• [The task]: Work out how many lines below hold the string "field" and state only that figure.

#### Supplied records

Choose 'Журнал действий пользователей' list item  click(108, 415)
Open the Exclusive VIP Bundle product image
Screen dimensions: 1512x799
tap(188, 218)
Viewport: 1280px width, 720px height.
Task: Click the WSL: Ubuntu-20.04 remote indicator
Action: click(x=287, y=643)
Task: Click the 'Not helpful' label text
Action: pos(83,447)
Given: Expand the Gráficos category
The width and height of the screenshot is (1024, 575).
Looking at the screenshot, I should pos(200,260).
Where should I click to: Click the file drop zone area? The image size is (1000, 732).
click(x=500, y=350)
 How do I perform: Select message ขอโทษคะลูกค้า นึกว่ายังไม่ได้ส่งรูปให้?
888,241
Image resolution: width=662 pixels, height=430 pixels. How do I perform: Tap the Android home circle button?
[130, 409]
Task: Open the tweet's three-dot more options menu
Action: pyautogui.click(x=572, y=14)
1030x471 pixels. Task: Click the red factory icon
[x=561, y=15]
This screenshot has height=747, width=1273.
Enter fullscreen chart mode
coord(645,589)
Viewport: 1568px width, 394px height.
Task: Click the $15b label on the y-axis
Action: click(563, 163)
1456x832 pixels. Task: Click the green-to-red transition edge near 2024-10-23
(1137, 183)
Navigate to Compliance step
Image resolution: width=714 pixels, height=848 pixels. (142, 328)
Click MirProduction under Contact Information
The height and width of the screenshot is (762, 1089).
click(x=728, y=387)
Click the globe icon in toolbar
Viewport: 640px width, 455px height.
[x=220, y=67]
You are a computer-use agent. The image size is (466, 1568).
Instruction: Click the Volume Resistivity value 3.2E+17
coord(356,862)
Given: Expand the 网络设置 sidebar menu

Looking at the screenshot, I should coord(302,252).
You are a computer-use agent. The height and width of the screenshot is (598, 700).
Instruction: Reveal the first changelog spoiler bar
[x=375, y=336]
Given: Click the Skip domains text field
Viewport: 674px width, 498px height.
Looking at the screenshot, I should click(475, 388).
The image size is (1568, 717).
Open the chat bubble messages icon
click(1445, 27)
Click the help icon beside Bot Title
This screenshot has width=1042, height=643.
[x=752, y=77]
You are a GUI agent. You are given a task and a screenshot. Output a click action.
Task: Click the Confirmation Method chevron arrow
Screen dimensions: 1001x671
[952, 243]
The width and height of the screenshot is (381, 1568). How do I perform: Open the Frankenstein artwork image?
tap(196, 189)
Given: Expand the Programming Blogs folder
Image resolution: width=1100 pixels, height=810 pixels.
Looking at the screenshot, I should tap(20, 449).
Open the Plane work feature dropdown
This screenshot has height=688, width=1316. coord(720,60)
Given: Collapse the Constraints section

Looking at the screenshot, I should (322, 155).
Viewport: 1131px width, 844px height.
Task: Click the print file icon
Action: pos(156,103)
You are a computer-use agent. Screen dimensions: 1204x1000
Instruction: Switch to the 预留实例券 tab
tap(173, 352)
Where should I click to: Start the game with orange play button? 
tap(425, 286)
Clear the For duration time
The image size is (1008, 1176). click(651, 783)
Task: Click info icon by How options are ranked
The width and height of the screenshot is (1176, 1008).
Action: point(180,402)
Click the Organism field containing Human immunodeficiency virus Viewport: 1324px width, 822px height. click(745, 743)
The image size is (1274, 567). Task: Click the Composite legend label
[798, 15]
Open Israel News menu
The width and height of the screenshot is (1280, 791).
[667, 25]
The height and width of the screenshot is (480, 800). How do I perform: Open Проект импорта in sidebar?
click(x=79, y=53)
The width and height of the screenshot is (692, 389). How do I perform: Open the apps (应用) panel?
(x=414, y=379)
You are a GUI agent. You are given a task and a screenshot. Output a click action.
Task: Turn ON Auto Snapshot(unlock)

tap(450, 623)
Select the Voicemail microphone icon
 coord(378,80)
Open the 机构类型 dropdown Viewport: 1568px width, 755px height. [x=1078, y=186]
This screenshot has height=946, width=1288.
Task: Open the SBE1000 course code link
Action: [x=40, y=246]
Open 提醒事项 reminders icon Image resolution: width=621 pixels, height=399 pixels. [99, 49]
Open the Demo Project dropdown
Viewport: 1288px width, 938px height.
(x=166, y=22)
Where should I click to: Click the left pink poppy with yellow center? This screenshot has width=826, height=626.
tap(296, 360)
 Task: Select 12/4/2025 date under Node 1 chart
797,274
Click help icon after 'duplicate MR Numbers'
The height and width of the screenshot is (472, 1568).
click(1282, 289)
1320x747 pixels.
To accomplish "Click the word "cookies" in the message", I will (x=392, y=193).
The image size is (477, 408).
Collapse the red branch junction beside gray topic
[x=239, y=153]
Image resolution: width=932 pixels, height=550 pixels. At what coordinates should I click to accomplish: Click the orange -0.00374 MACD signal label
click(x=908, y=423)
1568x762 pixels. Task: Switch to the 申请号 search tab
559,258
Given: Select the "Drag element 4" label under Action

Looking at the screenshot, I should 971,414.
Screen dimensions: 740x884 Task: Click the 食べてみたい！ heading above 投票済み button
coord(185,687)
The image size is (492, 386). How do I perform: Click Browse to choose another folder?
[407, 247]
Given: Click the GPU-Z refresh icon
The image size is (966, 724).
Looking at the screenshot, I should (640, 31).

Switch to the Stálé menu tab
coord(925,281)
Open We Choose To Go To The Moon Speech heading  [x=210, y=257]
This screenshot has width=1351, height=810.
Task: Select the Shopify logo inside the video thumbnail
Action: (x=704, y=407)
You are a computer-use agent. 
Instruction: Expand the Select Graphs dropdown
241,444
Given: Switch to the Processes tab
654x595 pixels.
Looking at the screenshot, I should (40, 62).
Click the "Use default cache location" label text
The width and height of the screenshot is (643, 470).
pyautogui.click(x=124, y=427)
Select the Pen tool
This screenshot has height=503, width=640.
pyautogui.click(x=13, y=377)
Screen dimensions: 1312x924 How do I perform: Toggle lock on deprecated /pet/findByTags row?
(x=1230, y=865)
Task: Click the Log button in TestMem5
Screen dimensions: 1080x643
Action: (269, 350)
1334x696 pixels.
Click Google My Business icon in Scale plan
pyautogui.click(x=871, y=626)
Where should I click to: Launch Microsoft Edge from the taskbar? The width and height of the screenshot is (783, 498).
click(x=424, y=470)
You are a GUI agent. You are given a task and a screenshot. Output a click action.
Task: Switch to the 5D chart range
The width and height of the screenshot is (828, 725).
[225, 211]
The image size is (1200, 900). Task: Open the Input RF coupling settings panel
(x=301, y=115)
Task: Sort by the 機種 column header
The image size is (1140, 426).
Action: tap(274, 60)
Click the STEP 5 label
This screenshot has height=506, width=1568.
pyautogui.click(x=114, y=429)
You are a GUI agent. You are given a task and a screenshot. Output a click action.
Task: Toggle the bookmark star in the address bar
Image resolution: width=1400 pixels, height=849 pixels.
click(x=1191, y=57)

########

• [Result of this exercise]: 2